Looking around him out of habit, the Captain then attempts to look nonplussed at Kori's nearly-accurate description of what he gets up to a good amount of time when not blazing about with spangly gear and starry shield.
"Those are good films. He's one suave character, that Bond. Always gets the dame." He smirks almost to himself. "I think that's fair, however, saying that I work for an embassy. Perhaps…diplomatic representative would be best," Steve allows, his laughter found in the small lines about his eyes.
"I have some cultural issues with them and find some aspects puzzling because I do not understand the things they reference," Starfire admits with a sigh. "And I find it unusual the female characters are typically quite predictable and unimportant to the narrative.

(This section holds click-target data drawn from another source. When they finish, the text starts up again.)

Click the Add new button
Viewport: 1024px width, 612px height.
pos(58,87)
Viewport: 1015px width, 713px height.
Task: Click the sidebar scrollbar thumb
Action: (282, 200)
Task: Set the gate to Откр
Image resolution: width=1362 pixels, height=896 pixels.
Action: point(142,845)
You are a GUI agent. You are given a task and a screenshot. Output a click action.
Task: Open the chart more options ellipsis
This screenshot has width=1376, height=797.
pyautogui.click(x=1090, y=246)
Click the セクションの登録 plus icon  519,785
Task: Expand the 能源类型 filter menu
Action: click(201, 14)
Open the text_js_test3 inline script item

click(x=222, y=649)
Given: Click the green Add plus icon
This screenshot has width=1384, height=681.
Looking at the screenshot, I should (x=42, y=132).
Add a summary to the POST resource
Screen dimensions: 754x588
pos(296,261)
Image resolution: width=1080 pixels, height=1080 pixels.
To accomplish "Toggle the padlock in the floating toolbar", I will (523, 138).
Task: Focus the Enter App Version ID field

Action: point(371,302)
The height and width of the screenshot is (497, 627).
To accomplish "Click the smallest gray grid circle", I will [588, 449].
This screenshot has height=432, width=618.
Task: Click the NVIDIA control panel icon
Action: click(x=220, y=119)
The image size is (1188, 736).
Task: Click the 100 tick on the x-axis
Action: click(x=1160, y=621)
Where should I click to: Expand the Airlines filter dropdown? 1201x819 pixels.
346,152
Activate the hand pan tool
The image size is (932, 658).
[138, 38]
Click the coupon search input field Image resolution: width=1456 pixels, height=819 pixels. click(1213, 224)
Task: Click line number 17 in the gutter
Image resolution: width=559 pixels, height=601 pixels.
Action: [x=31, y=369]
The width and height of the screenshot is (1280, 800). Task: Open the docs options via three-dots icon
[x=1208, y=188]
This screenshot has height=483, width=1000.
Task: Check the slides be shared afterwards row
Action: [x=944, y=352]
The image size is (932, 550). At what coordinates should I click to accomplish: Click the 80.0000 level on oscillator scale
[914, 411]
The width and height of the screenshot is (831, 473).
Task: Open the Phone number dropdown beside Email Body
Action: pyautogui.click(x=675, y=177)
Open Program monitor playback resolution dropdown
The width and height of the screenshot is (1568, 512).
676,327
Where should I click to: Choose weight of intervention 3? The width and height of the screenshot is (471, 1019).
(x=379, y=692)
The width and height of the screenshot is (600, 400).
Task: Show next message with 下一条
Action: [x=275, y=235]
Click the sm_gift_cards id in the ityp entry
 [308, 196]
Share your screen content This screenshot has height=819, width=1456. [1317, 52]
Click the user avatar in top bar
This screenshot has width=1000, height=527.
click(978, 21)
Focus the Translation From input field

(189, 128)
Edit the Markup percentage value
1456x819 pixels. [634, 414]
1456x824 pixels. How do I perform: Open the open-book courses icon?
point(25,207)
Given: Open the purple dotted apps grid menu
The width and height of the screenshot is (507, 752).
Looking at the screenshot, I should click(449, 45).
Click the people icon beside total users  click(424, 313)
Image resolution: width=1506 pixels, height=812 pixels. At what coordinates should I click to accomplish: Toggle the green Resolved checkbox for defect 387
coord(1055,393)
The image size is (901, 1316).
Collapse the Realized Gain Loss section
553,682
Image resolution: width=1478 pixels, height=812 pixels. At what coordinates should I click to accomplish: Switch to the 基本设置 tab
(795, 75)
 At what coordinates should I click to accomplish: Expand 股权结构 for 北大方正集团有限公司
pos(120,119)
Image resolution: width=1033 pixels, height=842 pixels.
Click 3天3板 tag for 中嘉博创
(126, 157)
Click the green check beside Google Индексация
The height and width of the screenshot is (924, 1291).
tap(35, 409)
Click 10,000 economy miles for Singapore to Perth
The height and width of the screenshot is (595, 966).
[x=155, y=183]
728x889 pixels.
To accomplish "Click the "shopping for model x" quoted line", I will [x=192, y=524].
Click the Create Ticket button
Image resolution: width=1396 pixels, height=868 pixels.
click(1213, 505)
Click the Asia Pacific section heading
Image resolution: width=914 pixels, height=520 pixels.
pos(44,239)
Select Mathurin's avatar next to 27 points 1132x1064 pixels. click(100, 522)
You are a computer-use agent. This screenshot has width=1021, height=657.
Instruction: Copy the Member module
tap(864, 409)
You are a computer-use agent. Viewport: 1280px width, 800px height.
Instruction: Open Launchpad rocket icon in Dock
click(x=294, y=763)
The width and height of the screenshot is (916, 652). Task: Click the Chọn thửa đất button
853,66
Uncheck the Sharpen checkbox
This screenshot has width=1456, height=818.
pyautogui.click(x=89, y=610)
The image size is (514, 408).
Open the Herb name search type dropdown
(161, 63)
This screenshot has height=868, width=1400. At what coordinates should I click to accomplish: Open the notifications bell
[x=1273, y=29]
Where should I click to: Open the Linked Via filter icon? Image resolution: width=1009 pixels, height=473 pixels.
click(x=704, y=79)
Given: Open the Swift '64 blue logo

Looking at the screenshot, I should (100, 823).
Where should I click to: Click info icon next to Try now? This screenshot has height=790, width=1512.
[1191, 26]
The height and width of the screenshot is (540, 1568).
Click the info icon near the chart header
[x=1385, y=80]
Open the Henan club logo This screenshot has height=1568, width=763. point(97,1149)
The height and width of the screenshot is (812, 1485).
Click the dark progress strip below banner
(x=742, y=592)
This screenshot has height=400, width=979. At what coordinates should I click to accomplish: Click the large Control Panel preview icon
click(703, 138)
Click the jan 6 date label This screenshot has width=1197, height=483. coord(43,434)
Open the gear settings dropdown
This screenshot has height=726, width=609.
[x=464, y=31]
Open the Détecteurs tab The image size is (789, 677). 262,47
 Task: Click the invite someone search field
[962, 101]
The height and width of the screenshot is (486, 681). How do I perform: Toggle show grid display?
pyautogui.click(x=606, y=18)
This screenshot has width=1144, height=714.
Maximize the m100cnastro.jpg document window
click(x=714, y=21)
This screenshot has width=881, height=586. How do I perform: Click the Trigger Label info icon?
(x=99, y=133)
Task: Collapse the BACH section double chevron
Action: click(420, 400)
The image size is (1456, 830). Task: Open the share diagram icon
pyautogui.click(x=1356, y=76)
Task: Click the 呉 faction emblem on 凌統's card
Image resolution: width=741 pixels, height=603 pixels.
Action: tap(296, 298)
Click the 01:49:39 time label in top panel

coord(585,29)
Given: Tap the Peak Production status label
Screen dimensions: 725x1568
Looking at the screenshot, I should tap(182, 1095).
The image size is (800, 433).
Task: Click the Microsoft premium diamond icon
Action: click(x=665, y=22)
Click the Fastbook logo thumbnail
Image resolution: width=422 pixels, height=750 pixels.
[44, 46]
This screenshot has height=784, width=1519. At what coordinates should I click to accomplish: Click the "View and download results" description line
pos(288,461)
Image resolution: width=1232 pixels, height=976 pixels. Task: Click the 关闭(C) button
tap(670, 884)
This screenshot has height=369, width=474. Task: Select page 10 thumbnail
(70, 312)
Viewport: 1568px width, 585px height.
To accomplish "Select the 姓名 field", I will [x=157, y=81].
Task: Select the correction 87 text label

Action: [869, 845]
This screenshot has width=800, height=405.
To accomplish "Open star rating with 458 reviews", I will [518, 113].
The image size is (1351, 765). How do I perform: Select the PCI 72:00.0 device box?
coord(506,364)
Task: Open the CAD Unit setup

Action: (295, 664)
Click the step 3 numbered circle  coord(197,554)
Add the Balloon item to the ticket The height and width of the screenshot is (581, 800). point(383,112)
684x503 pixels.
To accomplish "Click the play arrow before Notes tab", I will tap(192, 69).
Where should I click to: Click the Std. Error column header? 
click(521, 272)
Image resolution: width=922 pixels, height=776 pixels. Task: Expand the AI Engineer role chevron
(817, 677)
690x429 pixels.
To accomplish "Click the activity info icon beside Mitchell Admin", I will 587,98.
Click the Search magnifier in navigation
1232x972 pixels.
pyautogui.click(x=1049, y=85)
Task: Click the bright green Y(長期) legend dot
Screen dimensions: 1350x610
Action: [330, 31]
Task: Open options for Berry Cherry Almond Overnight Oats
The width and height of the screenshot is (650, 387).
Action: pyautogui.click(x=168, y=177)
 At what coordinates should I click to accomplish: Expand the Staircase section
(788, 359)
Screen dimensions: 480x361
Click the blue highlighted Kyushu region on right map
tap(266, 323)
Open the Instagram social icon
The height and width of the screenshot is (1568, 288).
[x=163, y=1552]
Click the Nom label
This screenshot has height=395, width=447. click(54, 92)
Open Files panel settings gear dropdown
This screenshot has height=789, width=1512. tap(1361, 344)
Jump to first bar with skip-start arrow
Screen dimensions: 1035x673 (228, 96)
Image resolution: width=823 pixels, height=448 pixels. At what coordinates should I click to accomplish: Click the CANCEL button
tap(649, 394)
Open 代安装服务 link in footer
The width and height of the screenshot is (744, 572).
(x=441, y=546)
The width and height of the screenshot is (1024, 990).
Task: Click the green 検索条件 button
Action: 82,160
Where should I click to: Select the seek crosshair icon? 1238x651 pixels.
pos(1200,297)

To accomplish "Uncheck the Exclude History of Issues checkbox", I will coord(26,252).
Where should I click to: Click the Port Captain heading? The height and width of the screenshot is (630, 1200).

"But I /do/ like the elements of morality they impart regarding justice and the value of doing the right thing despite personal risk. There could be more songs though. I do like a nice musical number. Perhaps I shall find the time to learn a local musical instroment. Friend Gwen had many in her basement. I'm sure she wouldn't mind if I give them a go."
"Maybe one day they might take the risk and make a musical Bond movie. It's possible. The world is changing quickly these days. I don't disagree with you, however," and Steve's entire mein takes on a mildly melancholy note. "They could use a strong female spy in those movies. They underestimate what she can do." He realizes that he's probably staring vaguely at Kori now and comes to as he dredges himself up from the sudden rush of memories. A short sigh and he gives her a winning if reserved smile.
"Pardon me, Kori. I meant for this to be a short shopping trip. I have to go into the office still and the cold stuff needs to get into the fridge." Indeed, the milk is already beginning to noticeably warm up. "It was good seeing you. I'll be sure to say hello if I see you again. Good luck with your cheese straws."
"It was very nice meeting you again friend Steve," Starfire enthuses, beginning to push her trolley towards the check out area. "And yes, I had forgotten that many of these ingrediants will spoil if I do not get them back quickly too. Thank you for reminding me! I will have to ensure I fly quickly. If you run into friend Jennifer before I do send her my regards! And if not then I shall send her yours."